Block iMessages?

[jay42k]

I am trying to block iMessages on my network. I have Parental Controls set up with Time Scheduling, which works well for everything EXCEPT iMessages! I am not sure why they still get through.

What is needed differently for iMessage after hours?

 

[chele809]

I had the same Issue... and ended up doing it manual every night by just having wireless MAC filter ( Block the specific IP) after X hours.. not a solution... but just the way I did it....

Sent from my SM-G925T using Tapatalk

 

[Reinvented]

Are we talking about iMessages through phone or on a Mac with iChat?

 

[tomislav]

You won't be able to block iMessage by just blocking ports (it can fall back to port 80 for example), it's only possible by packet inspecting on the app level and that something I don't believe these routers can do.

 

[sfx2000]

I am trying to block iMessages on my network. I have Parental Controls set up with Time Scheduling, which works well for everything EXCEPT iMessages! I am not sure why they still get through.

What is needed differently for iMessage after hours?

Are you trying to block during certain hours, or block iMessage period?

Globally it can be done (e.g. never allowing iMessage) at the device itself;

• Disable iMessage (Turn it off).
• Lock the ability to change account settings. This is done under Restrictions settings. By doing this, your child cannot turn iMessage back on. Only those with the Restrictions password can do so.

As for time restrictions - e.g. not during school hours, after bedtime, etc - nothing right now at the device level...

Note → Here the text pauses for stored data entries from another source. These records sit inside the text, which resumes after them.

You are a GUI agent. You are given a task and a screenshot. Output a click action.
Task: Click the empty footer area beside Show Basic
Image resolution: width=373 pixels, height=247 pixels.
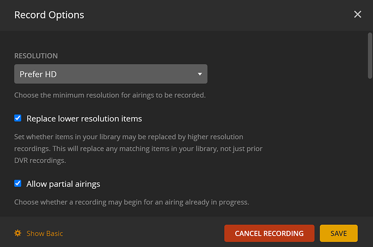pos(141,233)
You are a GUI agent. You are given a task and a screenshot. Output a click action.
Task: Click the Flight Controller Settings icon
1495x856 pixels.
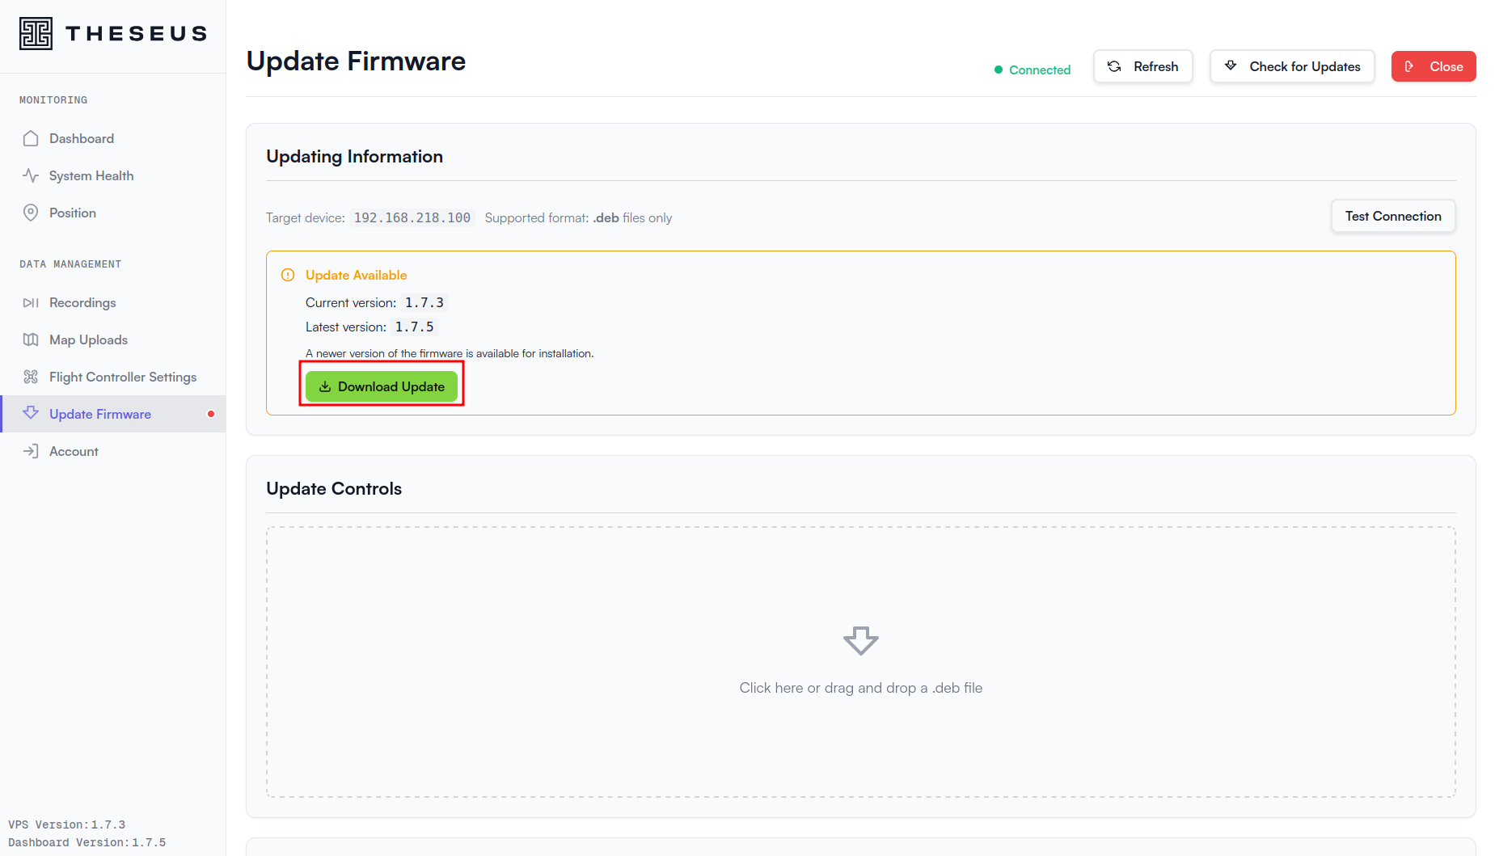coord(31,377)

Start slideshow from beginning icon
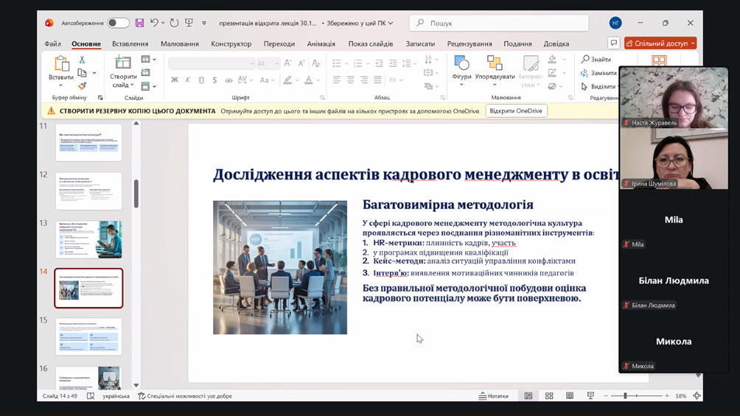pos(189,23)
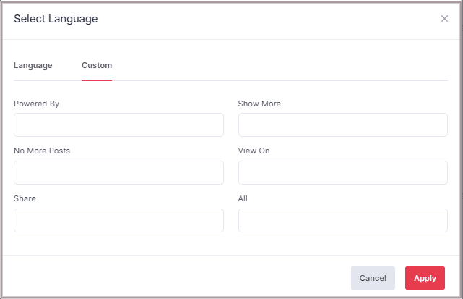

If you're trying to do port based rules on the router/firewall - here's the ports

iMessage Ports

• 80 (TCP)
• 443 (TCP)
• 5223 (TCP)

FaceTime (Audio and Video)

• 53 (TCP)
• 80 (TCP)
• 443 (TCP)
• 4080 (TCP)
• 5223 (TCP)
• 16393-16472 (UDP)

 

[coldwizard]

I am trying to block iMessages on my network. I have Parental Controls set up with Time Scheduling, which works well for everything EXCEPT iMessages! I am not sure why they still get through.

What is needed differently for iMessage after hours?

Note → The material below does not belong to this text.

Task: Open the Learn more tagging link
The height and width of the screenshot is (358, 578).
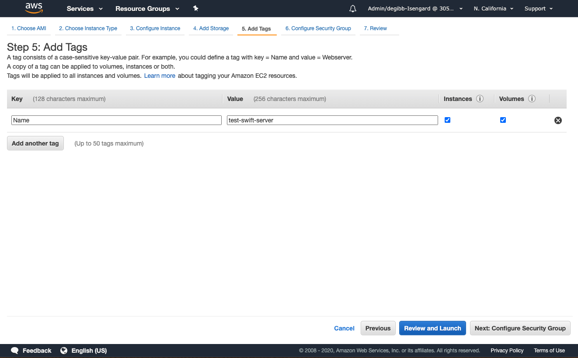Action: [160, 76]
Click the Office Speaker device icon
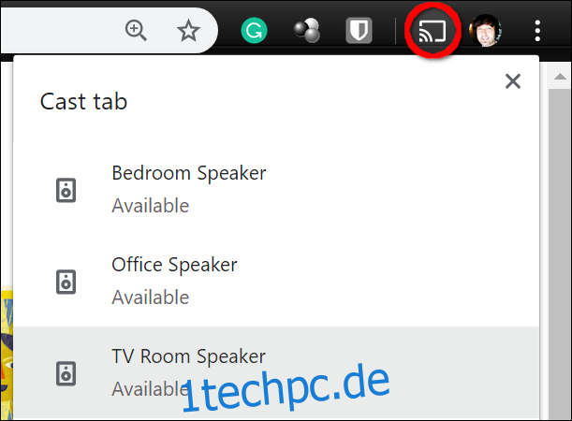The height and width of the screenshot is (421, 572). tap(66, 282)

Please confirm that HW Acceleration is disabled on the tools => sysinfo page.
If enabled, existing connections will not be blocked by parental controls.

Edit to add:
If it is enabled, go to LAN => "Switch Control" and change the "Enable HW Acceleration" to No. (I think it was also called NAT acceleration at some point). You need to reboot router for it to take effect.

 

[SnakeByte]

Here's an official list of services to ports from Apple:
https://support.apple.com/en-us/HT202944

I doubt port blocking will work since it's too easy to fall back to 80/443 and blocking those would break web access on all devices.

Besides the suggestions above (block at the device, block all internet for the device at scheduled times), one other possibility would be to schedule something to muck around with dns and return all *.apple.com requests to 127.0.0.1-- but that's going to break all apple services on all devices.

So that leaves application level packet inspection. This can be done by using snort. While I haven't installed this on my ASUS router, I do use something like it (suricata) at work and there are rules to detect this type of traffic.

Here is a link to install snort in ASUSWRT:
http://www.snbforums.com/threads/step-by-step-snort-on-asusmerlin.27374/

and an example of rules that look for chat traffic:
https://rules.emergingthreats.net/open/snort-2.9.0/rules/emerging-chat.rules

Note however that detecting the activity is only half the puzzle. You'll need something to look at the logs and trigger some type of response too.